Fix the catalogue #57

MatthewJA · 2016-05-24T03:52:19Z

Use wcs_pix2world instead of all_pix2world.
Compare rgz-analysis/RGZcatalogcode/RGZcatalog.py to crowdastro/catalogue.py — do they behave differently? (yes)
Find the leak. How many duplicates are deleted? Are we just missing objects due to the IR threshold radius? Plot IR threshold radius against number of identified AGNs for catalogue #50

The text was updated successfully, but these errors were encountered:

MatthewJA · 2016-05-24T06:35:43Z

Well... I think I found the leak.

DEBUG:root:3059 hosts with no associated SWIRE object.

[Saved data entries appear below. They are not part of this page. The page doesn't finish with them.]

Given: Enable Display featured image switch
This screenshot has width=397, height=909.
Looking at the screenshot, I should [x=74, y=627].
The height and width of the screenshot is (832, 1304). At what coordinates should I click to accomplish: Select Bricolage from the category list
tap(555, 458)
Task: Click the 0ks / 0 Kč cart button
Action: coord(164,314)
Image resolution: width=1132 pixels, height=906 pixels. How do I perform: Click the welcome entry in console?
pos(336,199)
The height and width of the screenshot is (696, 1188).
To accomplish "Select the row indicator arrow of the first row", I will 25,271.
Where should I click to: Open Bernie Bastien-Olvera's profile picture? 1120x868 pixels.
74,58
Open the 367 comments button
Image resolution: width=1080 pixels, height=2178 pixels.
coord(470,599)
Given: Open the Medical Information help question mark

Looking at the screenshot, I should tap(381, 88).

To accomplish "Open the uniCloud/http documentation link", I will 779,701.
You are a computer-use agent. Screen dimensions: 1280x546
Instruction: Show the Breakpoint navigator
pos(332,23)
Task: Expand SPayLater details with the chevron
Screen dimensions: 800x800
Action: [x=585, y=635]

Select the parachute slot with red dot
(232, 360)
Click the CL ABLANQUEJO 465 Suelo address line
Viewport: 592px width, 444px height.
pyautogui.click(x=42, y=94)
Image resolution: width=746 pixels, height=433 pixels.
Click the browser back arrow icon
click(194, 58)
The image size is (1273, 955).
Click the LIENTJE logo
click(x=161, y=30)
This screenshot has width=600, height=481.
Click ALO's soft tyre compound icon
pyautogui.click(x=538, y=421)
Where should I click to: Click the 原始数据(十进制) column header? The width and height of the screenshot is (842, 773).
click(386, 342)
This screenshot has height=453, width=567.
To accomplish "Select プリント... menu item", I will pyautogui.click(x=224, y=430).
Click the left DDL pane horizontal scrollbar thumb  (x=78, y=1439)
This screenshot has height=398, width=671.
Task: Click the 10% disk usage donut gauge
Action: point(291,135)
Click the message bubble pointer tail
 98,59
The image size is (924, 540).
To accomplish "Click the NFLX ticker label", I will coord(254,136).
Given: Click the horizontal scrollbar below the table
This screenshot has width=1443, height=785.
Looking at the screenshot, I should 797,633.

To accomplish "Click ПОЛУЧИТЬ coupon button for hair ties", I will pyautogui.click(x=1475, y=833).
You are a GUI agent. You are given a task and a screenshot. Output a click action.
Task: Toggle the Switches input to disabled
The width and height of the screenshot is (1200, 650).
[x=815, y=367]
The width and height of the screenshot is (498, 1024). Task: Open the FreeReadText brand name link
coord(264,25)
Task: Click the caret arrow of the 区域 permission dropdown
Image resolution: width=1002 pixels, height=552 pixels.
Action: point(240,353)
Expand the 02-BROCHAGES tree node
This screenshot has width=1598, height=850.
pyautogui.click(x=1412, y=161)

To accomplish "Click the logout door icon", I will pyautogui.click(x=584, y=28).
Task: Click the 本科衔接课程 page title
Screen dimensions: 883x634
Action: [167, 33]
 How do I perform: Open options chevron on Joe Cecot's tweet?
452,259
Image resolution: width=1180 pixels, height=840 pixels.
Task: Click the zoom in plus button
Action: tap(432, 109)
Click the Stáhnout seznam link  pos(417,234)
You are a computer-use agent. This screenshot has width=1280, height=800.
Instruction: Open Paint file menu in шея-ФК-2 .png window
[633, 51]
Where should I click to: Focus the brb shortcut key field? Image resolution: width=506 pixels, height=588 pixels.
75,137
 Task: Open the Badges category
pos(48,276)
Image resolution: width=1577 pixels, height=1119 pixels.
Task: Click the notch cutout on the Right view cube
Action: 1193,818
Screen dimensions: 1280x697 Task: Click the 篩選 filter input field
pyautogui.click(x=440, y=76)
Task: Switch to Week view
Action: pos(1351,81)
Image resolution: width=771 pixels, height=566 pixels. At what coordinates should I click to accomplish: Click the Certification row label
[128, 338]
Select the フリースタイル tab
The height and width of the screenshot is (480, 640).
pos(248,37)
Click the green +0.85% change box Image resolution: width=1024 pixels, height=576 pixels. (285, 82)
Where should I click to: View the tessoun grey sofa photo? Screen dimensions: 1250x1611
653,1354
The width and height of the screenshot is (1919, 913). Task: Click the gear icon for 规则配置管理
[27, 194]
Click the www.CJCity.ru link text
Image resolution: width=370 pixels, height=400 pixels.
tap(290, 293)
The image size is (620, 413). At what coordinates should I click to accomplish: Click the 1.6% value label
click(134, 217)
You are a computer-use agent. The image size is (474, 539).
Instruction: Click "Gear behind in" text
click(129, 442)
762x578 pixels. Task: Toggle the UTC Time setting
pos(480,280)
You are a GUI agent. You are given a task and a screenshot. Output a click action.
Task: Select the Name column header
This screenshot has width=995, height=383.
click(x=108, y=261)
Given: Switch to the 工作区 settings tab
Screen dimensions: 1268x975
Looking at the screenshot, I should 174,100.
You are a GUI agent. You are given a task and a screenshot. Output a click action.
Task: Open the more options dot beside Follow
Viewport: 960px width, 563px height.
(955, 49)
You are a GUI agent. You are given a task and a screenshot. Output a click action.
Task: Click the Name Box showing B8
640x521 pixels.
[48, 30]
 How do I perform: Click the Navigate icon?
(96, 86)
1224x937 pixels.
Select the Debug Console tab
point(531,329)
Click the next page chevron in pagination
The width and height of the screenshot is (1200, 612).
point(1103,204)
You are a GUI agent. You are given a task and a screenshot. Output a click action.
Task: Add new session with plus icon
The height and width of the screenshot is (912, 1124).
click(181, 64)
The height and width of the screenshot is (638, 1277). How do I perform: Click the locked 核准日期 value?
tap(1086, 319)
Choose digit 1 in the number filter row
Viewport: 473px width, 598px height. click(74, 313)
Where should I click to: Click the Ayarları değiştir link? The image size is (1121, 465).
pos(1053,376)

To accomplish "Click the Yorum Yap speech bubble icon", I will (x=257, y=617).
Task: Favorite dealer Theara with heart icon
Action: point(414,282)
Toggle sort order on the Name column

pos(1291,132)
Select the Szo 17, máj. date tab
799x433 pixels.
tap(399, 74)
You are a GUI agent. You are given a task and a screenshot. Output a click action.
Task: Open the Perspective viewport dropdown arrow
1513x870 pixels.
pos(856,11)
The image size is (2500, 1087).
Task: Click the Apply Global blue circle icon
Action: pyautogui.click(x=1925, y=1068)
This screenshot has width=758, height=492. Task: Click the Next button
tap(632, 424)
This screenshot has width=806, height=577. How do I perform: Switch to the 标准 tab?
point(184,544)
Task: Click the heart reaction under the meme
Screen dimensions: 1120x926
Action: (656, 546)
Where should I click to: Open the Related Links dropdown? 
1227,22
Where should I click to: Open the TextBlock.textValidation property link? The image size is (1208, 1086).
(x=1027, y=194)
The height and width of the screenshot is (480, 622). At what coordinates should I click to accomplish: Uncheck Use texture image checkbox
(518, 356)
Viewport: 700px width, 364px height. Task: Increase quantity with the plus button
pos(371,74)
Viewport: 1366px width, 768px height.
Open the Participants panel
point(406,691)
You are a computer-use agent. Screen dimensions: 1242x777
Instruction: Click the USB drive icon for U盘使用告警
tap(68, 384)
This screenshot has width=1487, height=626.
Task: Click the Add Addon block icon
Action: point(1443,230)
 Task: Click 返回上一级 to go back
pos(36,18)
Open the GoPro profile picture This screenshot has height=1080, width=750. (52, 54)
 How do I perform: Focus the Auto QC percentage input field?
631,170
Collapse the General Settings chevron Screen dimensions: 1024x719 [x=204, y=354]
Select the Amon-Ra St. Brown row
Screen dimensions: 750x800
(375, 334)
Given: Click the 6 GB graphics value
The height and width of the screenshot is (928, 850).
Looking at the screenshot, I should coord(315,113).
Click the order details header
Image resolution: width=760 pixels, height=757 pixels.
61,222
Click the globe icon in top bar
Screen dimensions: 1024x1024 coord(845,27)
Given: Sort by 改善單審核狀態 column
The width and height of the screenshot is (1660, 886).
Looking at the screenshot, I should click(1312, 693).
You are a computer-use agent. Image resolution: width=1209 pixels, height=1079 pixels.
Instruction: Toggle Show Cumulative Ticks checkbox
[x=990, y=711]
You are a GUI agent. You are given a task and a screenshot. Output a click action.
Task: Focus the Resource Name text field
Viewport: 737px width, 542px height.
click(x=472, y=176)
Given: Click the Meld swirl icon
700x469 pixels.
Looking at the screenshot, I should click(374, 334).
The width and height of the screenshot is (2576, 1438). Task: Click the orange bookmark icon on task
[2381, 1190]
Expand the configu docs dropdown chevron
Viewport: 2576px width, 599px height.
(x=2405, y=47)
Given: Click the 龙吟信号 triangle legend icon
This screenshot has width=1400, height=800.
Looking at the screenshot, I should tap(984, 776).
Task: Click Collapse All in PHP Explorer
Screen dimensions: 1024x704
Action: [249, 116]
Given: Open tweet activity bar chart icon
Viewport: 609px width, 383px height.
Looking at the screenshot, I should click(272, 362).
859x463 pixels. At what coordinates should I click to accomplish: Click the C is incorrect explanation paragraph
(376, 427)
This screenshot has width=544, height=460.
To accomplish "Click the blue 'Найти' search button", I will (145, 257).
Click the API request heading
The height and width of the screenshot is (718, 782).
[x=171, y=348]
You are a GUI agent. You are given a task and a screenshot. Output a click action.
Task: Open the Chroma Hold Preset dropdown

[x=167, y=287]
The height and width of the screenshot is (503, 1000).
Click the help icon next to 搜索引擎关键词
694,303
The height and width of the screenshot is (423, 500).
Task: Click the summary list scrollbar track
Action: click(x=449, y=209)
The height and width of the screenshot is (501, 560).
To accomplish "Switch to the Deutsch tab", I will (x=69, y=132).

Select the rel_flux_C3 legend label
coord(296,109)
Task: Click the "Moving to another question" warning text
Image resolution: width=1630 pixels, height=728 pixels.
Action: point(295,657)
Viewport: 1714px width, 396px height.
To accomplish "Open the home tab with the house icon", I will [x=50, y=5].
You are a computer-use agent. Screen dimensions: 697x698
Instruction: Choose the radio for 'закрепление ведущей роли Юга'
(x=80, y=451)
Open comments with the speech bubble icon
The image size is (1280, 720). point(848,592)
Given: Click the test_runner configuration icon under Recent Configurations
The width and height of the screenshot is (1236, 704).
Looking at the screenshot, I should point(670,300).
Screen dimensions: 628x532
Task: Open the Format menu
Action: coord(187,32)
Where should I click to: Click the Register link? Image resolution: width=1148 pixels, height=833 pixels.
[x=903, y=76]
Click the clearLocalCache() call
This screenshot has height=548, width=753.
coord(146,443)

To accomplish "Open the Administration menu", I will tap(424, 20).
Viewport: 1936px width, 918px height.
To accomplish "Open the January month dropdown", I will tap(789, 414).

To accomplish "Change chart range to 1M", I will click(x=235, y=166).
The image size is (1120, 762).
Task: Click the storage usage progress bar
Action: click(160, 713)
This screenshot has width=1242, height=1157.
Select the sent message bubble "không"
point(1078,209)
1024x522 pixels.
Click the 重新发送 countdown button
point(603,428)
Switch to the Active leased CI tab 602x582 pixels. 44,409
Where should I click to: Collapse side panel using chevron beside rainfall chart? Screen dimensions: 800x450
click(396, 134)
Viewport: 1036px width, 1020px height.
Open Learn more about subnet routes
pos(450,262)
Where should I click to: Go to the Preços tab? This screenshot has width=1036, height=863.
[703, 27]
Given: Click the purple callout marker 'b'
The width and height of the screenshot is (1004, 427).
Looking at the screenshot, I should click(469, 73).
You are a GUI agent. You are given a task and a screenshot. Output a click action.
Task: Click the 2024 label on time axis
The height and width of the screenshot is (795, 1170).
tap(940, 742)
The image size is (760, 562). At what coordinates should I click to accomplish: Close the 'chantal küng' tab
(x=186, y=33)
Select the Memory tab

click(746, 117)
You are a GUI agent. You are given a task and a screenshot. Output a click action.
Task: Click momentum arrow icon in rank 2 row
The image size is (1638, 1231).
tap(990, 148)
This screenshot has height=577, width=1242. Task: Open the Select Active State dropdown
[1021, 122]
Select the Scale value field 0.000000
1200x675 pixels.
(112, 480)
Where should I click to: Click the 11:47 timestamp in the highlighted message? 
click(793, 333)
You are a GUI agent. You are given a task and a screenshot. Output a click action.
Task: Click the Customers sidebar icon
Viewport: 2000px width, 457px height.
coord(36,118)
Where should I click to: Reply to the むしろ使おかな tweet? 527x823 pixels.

MatthewJA · 2016-05-24T06:59:01Z

Flipping the coordinates along the y-axis seems to have fixed the issue. I'm not sure why this convention is different to the radio convention - if it isn't different, then the radio matching must be working by pure coincidence, which seems unlikely as the radio sky is not as dense as the IR sky.

I throw out ~2200 hosts, but (at least) hundreds are just duplicates (compared with ~60 duplicates before). The debug output went out of buffer, so I'll have to re-run to get better numbers. I've sent this to Julie, so we'll see if these are reasonable numbers soon.

I am now re-running the catalogue with PG-means.

MatthewJA · 2016-05-24T07:02:29Z

Some numbers: PG-means finds 4433 consensuses, compared to KDE's 4400. This means PG-means throws out less classifications; I'm not sure what the implications are.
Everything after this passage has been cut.